▸ PROVIDED PASSAGE

If you create a cloud virtual machine and run it for anything more than a few minutes, it quickly becomes apparent how much nefarious activity goes on. You will get hit with brute force attacks on all of the known ports (and some unknown ones) pretty much continuously from the first minute.

I don’t know that there is much that cloud hosts can do about this. They have known IP ranges and I would assume that attackers constantly troll those known ranges. Mostly, it’s pretty harmless stuff. It’s annoying to see how many scripts are out there trying to login as root to port 22 but if you’ve got a handle on it, they won’t get too far.

Which brings me to the topic today. I use Hetzner Cloud for a number of small, experimental projects and I create a bunch of systems on there. In general, they aren’t long lived and I don’t want to invest a lot of time securing them. I have a series of steps that I go through when I create a new server and it gets annoying to do the same configuration everytime. So I did what every lazy programmer does when confronted with tedious, repetitive tasks: I wrote a script.

Basically, what it does is use cloud-init to do a baseline security setup for an Ubuntu server. Nothing fancy: create a user so I don’t have to use root, move the default SSH port and turn on ufw. The bash script itself just lets me pass in the parameters I might want to change and then runs hcloud to create the server.

It’s not a masterwork, but it gets the job done for me. The only things you need to have are a local ssh key that has been uploaded to your Hetzner account with the same name and a local install of the hcloud cli. I wrote this on a Mac using zsh but it should work on bash as well. The script appears below:

#!/bin/bash
set -euo pipefail

# make a choice that is then handled in main
# use: choice <prompt>
# returns: global variable CHOICE

function choice {

    CHOICE=''
    local prompt="$*"

▸ REQUIREMENT A
Render the following sentence from the passage on securing cloud servers into Spanish: "I don’t know that there is much that cloud hosts can do about this."

▸ DATA FOR THIS EXERCISE
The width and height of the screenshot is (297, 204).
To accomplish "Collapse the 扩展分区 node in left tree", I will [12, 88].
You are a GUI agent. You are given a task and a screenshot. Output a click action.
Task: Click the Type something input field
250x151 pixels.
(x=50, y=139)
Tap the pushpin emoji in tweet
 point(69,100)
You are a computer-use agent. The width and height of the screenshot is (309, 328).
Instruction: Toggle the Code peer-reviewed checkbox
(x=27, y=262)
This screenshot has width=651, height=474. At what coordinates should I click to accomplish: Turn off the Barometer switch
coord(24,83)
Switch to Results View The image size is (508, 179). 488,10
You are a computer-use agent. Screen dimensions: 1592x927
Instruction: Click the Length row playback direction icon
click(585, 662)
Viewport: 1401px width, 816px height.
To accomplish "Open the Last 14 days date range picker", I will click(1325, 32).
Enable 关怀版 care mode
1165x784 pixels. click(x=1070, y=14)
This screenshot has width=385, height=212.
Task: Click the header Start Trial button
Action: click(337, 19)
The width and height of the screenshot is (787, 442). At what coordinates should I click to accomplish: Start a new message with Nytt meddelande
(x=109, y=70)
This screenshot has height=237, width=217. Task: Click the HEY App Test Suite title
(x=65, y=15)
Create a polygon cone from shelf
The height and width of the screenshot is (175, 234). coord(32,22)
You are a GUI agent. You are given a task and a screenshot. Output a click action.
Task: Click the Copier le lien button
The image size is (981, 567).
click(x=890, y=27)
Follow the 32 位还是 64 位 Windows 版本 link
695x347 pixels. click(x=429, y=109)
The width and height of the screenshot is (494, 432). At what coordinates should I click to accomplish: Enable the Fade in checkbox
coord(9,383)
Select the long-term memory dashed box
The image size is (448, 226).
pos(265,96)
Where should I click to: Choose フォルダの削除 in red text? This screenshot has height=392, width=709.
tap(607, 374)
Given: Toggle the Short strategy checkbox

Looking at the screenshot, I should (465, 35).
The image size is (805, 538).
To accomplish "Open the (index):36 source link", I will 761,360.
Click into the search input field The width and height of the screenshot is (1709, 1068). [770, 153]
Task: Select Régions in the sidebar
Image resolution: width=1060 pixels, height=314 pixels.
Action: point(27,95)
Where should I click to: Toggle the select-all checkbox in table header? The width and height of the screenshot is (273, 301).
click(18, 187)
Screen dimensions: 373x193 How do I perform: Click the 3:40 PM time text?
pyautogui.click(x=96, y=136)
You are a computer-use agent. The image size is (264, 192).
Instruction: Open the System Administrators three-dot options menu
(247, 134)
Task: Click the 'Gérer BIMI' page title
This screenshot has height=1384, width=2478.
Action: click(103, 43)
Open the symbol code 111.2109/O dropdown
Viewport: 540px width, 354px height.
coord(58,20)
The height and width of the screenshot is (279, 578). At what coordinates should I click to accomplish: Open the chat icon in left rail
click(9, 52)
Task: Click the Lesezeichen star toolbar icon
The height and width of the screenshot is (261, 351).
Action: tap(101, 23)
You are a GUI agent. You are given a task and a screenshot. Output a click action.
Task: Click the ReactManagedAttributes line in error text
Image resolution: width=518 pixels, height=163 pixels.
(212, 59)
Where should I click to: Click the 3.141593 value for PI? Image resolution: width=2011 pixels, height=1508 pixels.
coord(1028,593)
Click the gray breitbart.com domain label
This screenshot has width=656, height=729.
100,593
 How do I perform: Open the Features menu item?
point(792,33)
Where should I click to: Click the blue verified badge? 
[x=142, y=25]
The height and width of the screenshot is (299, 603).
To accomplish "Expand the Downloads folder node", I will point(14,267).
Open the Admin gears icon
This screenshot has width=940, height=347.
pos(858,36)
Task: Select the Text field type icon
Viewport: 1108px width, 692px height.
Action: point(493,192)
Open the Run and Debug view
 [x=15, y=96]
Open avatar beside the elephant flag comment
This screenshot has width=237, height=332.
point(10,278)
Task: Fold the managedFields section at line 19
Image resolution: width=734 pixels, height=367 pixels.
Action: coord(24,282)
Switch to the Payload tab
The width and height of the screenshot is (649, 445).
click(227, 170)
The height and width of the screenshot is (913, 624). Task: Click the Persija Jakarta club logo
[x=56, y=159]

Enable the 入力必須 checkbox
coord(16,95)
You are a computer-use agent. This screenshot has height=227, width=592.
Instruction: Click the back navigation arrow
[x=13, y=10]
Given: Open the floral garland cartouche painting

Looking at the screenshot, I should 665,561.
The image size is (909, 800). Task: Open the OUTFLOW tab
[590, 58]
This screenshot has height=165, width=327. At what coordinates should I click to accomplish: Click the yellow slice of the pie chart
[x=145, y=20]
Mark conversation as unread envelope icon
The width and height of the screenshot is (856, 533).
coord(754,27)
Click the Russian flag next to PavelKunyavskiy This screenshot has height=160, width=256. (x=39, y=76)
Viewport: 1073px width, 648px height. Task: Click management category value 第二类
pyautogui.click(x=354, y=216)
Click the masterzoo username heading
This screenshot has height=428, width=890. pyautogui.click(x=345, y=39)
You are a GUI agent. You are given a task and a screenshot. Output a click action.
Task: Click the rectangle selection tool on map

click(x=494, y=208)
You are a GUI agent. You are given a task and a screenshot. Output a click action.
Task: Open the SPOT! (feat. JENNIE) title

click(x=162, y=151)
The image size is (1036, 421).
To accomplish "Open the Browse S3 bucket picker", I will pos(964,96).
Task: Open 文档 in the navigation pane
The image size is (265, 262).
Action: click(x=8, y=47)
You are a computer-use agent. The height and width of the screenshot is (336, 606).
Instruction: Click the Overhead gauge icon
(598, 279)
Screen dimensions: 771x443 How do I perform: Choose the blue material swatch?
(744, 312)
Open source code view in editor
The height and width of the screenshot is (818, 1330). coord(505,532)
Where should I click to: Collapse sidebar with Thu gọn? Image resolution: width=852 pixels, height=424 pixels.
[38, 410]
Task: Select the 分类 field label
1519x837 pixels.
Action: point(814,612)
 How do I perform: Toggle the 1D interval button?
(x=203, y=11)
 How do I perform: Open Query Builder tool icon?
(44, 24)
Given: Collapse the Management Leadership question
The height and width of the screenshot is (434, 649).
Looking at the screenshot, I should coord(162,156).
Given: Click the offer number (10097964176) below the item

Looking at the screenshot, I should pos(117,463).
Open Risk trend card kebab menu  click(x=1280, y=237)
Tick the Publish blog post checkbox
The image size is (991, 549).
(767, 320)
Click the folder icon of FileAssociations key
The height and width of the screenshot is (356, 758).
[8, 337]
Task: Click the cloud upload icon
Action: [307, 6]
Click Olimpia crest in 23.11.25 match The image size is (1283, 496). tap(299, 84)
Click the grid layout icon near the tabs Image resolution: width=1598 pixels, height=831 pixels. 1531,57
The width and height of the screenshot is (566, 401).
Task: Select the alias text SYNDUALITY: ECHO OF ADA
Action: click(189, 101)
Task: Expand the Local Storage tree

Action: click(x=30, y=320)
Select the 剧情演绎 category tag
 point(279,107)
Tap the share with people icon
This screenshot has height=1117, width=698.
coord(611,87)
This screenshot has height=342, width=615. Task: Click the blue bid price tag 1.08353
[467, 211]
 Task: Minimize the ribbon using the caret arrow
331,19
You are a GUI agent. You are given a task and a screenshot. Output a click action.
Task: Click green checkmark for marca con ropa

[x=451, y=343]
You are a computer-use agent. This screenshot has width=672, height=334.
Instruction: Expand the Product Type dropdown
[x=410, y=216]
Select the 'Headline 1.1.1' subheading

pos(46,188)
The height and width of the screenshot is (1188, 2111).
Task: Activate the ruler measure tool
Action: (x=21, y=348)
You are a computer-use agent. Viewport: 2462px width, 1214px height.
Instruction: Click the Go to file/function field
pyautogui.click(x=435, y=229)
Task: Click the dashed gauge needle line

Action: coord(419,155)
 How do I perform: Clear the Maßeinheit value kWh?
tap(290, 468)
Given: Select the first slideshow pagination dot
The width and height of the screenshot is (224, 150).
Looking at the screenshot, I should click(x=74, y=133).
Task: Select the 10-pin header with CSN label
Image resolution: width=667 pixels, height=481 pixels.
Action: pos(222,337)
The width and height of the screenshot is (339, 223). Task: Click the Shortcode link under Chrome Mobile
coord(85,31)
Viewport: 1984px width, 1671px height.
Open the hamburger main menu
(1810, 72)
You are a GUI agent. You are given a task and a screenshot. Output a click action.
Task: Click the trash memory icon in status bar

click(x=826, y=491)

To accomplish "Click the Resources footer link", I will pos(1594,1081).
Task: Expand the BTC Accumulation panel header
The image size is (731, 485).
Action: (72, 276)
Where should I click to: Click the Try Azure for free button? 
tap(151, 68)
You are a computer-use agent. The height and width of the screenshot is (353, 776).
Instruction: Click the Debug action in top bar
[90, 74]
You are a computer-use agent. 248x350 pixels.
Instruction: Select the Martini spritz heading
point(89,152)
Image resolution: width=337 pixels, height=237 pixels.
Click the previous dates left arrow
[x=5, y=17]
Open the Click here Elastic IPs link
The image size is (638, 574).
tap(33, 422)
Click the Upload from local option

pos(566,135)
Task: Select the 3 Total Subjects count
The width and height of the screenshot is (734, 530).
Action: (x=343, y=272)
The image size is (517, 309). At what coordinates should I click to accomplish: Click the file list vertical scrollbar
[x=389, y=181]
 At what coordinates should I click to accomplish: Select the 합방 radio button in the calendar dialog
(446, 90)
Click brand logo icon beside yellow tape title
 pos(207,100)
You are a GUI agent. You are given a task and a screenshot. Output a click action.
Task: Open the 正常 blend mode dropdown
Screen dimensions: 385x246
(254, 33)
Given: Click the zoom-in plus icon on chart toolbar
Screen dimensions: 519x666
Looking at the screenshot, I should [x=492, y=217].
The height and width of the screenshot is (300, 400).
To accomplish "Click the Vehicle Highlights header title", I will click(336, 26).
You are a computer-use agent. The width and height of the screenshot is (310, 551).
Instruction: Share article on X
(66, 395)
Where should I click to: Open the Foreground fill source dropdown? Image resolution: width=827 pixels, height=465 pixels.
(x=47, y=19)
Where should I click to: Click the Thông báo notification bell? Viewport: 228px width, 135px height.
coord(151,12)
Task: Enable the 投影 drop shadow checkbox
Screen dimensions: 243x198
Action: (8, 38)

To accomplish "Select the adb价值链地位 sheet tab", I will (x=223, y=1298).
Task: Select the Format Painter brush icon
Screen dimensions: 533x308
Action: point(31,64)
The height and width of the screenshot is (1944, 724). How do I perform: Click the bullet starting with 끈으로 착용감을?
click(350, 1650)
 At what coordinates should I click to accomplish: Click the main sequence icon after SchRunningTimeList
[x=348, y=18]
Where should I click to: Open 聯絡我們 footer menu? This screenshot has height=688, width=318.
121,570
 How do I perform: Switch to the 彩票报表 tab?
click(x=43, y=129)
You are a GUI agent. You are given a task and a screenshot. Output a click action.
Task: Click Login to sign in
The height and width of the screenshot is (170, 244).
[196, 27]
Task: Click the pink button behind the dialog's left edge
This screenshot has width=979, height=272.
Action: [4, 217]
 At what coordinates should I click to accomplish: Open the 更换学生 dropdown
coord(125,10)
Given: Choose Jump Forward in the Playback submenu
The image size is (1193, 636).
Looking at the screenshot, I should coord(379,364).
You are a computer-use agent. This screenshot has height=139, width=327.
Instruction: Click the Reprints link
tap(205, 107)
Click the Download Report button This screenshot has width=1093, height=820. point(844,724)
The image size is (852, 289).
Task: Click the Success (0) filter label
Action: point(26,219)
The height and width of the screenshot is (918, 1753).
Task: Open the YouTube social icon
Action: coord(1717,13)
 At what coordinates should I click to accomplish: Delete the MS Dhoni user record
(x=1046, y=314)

▸ REQUIREMENT B
In the rows, retype everything from the line with "You are a computer-use agent. Viewport: 2462px" to the line with "Action: pos(222,337)", including both of those lines.

▸ OUTPUT A
No sé si los proveedores de alojamiento en la nube pueden hacer mucho al respecto.

▸ OUTPUT B
You are a computer-use agent. Viewport: 2462px width, 1214px height.
Instruction: Click the Go to file/function field
pyautogui.click(x=435, y=229)
Task: Click the dashed gauge needle line

Action: coord(419,155)
 How do I perform: Clear the Maßeinheit value kWh?
tap(290, 468)
Given: Select the first slideshow pagination dot
The width and height of the screenshot is (224, 150).
Looking at the screenshot, I should click(x=74, y=133).
Task: Select the 10-pin header with CSN label
Image resolution: width=667 pixels, height=481 pixels.
Action: pos(222,337)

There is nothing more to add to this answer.